TEXTO BASE >>
────────────────────────────────────────

Coletadas em tempo real pelo sistema de vigilância Deter, as imagens de satélite mostraram também queda de 41% no desmatamento da Amazônia em junho, fato muito comemorado pelo governo, pois o mês marca o início da estação seca no Norte do Brasil e costuma apresentar índices altos de derrubada florestal. Desta vez, a boa notícia estendeu-se ao Cerrado, onde também foi registrada uma significativa diminuição (14,6%) da perda de cobertura vegetal: “A queda no desmatamento na Amazônia tem correlação direta com uma mudança de postura do governo federal e com as ações concretas que foram desenvolvidas ao longo deste semestre”, afirma André Lima, secretário de Controle do Desmatamento e Ordenamento Ambiental Territorial do MMA. Essa mudança, acrescenta, incluiu o combate à impunidade, o aumento das ações de fiscalização e a utilização de ferramentas como o embargo remoto, que usa Tecnologia da Informação para identificar infrações e crimes ambientais.

No primeiro semestre, a devastação da savana brasileira cresceu 21%, sobretudo por causa do “ataque legalizado”

Existe otimismo na área ambiental do governo, mas este é moderado: “Na Amazônia, temos claramente demonstrada uma tendência de queda. O esforço de reverter a curva foi atingido, mas ainda não sabemos se vamos conseguir uma redução no segundo semestre que compense a herança do ano anterior”, pondera o secretário-executivo do MMA, João Paulo Capobianco. A ministra Marina Silva, por sua vez, ressalta as diferenças com o governo anterior, que em 2019 e 2021 gastou, sob a batuta do vice-presidente Hamilton Mourão, 550 milhões de reais em operações de Garantia da Lei e da Ordem (GLO) com resultado zero no enfrentamento ao desmatamento. “Isso é mais dinheiro do que nós conseguimos na PEC da Transição. Mesmo gastando tudo isso, o desmatamento subia de forma desenfreada. Nestes seis meses, o Ibama fez uma execução orçamentária de 342 milhões de reais e já alcançamos uma tendência de queda consistente do desmatamento.”

────────────────────────────────────────

TRECHOS DOS REGISTROS >>
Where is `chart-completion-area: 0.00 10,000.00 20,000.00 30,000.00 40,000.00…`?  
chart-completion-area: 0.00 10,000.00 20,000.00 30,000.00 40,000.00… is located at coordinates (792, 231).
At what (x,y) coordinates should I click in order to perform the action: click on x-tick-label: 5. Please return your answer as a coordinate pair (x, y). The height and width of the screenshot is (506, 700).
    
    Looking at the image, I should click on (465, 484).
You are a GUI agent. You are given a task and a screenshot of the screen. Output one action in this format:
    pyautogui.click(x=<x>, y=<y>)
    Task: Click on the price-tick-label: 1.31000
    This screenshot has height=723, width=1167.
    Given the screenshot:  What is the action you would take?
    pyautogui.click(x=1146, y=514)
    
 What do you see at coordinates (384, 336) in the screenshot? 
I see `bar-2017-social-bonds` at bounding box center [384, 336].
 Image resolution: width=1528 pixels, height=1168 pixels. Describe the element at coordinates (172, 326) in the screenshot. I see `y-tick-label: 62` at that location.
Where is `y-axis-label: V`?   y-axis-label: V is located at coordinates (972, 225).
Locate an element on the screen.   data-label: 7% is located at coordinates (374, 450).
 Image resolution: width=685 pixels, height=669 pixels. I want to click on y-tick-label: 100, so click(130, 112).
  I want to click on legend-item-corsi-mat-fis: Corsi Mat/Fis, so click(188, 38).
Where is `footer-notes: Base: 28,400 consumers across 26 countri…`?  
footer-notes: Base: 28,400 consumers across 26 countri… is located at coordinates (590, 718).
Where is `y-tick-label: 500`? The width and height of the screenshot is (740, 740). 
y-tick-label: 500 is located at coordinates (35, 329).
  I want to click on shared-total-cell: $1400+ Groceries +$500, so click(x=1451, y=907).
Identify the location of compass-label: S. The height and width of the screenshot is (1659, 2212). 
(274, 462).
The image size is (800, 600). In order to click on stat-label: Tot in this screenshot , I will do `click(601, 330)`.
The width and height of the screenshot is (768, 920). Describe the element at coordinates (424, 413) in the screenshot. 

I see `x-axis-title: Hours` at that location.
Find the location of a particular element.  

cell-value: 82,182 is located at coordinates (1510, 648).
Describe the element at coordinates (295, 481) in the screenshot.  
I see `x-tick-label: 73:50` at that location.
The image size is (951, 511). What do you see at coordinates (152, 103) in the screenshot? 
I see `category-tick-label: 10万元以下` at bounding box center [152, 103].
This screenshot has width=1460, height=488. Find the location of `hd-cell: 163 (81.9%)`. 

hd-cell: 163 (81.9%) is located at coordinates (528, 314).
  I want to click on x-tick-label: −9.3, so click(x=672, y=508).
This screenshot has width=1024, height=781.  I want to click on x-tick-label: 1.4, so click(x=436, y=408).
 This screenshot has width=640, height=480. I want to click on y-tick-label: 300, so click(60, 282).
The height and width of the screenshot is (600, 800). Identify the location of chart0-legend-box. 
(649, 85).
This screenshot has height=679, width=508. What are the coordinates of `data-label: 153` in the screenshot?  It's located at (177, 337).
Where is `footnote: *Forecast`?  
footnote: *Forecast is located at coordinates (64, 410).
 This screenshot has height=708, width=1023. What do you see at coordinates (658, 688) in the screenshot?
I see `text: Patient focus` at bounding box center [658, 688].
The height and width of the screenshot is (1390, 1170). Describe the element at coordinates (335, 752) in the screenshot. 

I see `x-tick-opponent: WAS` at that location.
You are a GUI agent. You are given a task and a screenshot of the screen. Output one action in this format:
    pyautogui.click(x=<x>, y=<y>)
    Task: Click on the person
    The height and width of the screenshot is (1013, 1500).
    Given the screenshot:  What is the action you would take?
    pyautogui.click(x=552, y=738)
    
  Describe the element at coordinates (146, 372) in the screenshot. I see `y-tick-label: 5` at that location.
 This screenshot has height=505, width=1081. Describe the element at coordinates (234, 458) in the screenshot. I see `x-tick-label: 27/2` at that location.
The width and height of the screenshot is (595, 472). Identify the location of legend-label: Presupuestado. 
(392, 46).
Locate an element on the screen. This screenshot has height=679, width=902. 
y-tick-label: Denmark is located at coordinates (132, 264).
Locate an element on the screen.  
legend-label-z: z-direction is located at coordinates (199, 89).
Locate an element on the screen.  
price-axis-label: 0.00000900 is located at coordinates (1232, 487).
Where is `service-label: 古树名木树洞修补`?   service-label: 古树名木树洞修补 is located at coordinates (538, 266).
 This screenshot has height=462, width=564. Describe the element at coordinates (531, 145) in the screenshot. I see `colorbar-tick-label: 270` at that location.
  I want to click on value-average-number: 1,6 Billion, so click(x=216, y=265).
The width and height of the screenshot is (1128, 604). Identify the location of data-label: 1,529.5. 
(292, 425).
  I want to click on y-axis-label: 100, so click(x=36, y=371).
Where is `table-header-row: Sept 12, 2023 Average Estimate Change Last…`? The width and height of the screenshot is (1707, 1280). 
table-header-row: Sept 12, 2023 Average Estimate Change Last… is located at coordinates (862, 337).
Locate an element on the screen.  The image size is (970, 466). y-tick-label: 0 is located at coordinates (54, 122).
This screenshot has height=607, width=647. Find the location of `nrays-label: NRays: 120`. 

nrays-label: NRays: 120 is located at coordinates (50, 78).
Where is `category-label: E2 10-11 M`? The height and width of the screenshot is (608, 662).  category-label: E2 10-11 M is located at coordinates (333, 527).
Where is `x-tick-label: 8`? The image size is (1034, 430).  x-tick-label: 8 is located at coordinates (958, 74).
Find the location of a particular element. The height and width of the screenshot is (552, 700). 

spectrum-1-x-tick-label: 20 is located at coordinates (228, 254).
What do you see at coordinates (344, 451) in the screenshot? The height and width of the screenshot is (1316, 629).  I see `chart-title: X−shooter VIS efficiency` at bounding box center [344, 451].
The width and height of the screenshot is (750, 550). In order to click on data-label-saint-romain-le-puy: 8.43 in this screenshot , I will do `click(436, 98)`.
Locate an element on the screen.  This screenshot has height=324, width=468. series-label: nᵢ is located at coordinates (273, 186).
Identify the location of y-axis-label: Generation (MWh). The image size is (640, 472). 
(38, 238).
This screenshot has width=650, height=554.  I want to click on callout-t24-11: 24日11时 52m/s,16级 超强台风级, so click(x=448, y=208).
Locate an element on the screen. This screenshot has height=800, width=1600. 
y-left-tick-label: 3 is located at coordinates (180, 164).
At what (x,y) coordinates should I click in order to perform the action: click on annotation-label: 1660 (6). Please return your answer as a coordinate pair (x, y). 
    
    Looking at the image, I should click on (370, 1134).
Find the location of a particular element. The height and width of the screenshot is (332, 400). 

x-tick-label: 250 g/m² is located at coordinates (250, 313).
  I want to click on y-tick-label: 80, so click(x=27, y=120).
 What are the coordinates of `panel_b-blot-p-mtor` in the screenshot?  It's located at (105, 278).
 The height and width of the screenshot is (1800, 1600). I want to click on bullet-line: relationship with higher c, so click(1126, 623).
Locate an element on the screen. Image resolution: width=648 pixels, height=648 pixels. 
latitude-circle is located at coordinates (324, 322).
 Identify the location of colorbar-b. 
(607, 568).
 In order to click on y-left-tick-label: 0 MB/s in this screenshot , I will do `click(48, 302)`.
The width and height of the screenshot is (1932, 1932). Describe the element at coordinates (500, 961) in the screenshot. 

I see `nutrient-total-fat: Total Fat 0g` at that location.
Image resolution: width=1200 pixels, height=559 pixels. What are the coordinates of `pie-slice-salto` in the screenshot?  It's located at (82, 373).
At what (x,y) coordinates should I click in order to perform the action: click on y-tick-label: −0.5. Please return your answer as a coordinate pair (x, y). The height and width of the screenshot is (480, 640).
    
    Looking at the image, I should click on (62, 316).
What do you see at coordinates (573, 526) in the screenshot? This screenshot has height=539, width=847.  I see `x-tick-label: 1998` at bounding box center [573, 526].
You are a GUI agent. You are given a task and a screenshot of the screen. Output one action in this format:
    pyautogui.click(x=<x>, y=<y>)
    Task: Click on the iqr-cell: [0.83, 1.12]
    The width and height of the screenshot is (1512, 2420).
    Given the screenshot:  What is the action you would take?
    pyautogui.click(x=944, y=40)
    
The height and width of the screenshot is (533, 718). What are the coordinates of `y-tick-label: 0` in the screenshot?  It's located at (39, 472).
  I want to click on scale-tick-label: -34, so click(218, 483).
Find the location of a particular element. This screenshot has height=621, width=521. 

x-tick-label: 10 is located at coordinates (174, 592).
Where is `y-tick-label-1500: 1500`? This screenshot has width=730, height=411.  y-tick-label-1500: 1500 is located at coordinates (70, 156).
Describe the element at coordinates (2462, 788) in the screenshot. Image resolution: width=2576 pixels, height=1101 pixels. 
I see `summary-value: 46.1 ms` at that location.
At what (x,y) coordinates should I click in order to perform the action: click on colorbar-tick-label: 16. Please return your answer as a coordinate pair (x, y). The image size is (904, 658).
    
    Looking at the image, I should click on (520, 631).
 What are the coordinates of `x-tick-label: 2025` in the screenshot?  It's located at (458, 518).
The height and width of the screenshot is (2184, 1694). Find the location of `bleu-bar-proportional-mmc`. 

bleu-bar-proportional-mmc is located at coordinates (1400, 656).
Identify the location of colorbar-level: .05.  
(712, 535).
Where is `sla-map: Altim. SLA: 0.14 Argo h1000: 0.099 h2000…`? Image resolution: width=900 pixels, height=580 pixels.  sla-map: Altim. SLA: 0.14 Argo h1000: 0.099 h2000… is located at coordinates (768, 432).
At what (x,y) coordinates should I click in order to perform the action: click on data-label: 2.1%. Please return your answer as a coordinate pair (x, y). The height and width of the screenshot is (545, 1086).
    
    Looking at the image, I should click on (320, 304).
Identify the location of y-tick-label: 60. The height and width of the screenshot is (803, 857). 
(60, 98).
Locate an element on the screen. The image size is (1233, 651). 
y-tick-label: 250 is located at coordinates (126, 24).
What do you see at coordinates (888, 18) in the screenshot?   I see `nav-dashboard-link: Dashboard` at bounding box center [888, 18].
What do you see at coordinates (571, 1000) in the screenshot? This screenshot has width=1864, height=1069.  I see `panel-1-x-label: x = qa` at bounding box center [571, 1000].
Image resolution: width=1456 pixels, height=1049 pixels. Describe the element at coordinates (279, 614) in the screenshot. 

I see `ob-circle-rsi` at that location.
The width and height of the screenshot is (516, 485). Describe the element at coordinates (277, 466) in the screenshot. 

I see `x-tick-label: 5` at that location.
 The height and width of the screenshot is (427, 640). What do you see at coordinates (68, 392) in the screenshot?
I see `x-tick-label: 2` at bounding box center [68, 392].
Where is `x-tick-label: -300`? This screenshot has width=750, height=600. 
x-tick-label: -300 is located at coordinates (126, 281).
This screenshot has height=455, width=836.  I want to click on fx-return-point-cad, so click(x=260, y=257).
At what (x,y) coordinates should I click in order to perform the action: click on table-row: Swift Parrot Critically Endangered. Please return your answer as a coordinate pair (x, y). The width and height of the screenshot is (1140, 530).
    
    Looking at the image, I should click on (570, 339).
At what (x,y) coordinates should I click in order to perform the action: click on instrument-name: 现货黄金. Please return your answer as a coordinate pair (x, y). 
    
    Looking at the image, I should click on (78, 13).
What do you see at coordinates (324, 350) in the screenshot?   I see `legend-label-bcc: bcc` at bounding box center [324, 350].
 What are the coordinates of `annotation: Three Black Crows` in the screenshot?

────────────────────────────────────────

Dê sequência ao texto sobre o desmatamento na Amazônia e no Cerrado, começando logo depois da última frase.

RESPOSTA >>
Um fator determinante para o bom resultado divulgado pelo governo é o resgate do Ibama, que na gestão anterior deixou de cumprir suas funções constitucionais. No primeiro semestre, o órgão registrou aumento significativo em suas principais ações de comando e controle, como aplicação de multas (167%), autos de infração (166%) e embargos de áreas desmatadas (111%), em comparação com a média dos quatro anos de Bolsonaro. O governo Lula espera que a redução da velocidade da derrubada da floresta seja ainda maior quando se fizerem sentir os efeitos do também redivivo Plano de Prevenção e Controle do Desmatamento na Amazônia (PPDCAm), relançado oficialmente em 5 de junho. O otimismo é compartilhado com as entidades ambientalistas: “Cada alerta de desmatamento é um pedido de socorro da floresta. Esses pedidos foram ignorados por quatro anos. Há três meses, temos quedas consecutivas dos alertas. Aos poucos, o governo está retomando a fiscalização e a governança na Amazônia. Há operações em terras indígenas, aplicação de multas e embargos e combate ao garimpo ilegal, entre outras medidas”, diz Márcio Astrini, secretário-executivo do Observatório do Clima.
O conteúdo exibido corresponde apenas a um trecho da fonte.